• _TASKS FOR THIS EXERCISE_:
1) Retype the stretch of the Tuam burial article from "Hundreds of children were" through "for unwed mothers.".
2) Answer these questions from the Tuam burial article:
(a) In which county is Tuam?
(b) Who ran the home where the death records came from?
(c) On what day and date was the article published?
3) Proceed with the article about the children buried at the Tuam home, starting after its last sentence.

• _EXCERPT TO READ_:
Content starts

Claim of 800 children's remains buried at Irish home for unwed mothers

Historian says death records show bodies of children who died at home in Tuam, County Galway, were interred at unmarked site

theguardian.com, Staff and agencies in Dublin, Wednesday 4 June 2014

Hundreds of children were buried in unmarked graves at an home in Galway,
 Ireland, for unwed mothers and their children, a historian has said. Photograph:
Tom Bean/Corbis

The Catholic church in Ireland is facing fresh accusations of child neglect after a researcher found records for hundreds of children said to be buried in unmarked graves at the site of a former home for unwed mothers.

The researcher, Catherine Corless, has said her discovery of child death records from the home run by Catholic nuns in Tuam, County Galway, suggested that many of the children's remains lie in the site of an old septic tank.

Content ends

• _ENTRIES SUPPLIED_:

Content starts

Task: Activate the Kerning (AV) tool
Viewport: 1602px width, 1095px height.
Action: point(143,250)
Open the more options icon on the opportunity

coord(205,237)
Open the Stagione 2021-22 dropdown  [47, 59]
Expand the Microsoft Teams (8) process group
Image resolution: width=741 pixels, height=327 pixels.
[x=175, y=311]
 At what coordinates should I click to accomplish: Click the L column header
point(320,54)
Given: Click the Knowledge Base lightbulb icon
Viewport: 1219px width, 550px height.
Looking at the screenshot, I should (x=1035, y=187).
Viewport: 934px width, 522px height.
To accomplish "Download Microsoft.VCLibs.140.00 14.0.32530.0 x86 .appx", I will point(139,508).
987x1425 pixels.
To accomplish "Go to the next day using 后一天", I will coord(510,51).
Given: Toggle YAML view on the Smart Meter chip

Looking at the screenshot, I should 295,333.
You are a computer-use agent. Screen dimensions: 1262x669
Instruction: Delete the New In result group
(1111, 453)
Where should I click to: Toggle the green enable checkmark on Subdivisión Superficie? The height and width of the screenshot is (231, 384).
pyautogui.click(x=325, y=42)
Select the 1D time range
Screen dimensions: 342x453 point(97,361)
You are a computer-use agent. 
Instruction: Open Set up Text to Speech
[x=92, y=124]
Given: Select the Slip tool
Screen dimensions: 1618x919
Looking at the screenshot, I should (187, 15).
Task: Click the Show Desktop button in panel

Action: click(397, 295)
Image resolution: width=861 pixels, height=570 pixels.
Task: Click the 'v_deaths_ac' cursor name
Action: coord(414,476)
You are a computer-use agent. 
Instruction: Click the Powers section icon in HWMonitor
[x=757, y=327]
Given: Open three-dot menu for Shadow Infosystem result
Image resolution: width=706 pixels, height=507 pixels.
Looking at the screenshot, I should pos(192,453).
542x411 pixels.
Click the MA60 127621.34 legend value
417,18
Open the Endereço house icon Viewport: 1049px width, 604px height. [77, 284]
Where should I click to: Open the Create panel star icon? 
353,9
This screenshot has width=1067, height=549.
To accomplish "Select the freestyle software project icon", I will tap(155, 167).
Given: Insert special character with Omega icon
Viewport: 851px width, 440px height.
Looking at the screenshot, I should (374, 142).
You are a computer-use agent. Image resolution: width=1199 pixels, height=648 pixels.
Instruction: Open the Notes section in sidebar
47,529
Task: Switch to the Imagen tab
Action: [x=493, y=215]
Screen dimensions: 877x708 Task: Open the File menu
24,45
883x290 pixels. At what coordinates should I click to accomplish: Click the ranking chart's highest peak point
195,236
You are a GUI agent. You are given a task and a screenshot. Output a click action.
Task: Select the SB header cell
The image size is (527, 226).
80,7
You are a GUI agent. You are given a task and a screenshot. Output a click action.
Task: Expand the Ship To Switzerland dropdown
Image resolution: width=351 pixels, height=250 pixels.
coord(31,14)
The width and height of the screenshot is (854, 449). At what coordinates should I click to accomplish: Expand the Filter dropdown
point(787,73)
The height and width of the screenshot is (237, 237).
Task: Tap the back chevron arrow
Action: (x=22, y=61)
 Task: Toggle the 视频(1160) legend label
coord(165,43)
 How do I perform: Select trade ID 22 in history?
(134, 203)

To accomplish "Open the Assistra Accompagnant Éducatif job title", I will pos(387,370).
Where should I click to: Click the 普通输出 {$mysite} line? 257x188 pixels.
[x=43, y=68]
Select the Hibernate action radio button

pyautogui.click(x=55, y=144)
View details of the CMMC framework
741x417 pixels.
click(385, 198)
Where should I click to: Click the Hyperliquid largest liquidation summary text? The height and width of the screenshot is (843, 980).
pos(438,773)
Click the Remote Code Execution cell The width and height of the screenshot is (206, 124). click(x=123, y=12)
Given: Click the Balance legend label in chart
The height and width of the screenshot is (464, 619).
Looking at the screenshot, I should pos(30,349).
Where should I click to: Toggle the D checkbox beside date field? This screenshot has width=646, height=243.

Content ends

• _RESPONSES BY TASK_:
1)
Hundreds of children were buried in unmarked graves at an home in Galway,
 Ireland, for unwed mothers and their children, a historian has said. Photograph:
Tom Bean/Corbis

The Catholic church in Ireland is facing fresh accusations of child neglect after a researcher found records for hundreds of children said to be buried in unmarked graves at the site of a former home for unwed mothers.

2)
(a) County Galway
(b) Catholic nuns
(c) Wednesday 4 June 2014

3)
Church leaders in Galway, western Ireland, have said they had no idea so many children who died at the orphanage had been buried there, and have pledged to support local efforts to mark the spot with a plaque listing all 796 children.

County Galway death records showed that the children, mostly babies and toddlers, had died, often of sickness or disease, during the 35 years the home operated from 1926 to 1961, according to Corless's research. The building, which had previously been a workhouse for homeless adults, was torn down decades ago to make way for houses.

A 1944 government inspection recorded evidence of malnutrition among some of the 271 children then living in the Tuam orphanage alongside 61 unwed mothers. The death records cited sicknesses, diseases, deformities and premature births as causes. In the first half of the 20th century Ireland had one of the worst infant mortality rates in Europe, with tuberculosis rife.

Corless said the burial site had been rediscovered by local people in past decades. Residents have kept the grass trimmed and built a small grotto with a statue of the Virgin Mary.

Archbishop of Tuam Michael Neary said he would meet leaders of the religious order that ran the home, the Bon Secours Sisters, to organise fundraising for a plaque listing the 796 names and to hold a memorial service there.

Corless and other Tuam activists have organised a committee to erect a monument to the dead and push for a state-funded investigation and excavation of the site.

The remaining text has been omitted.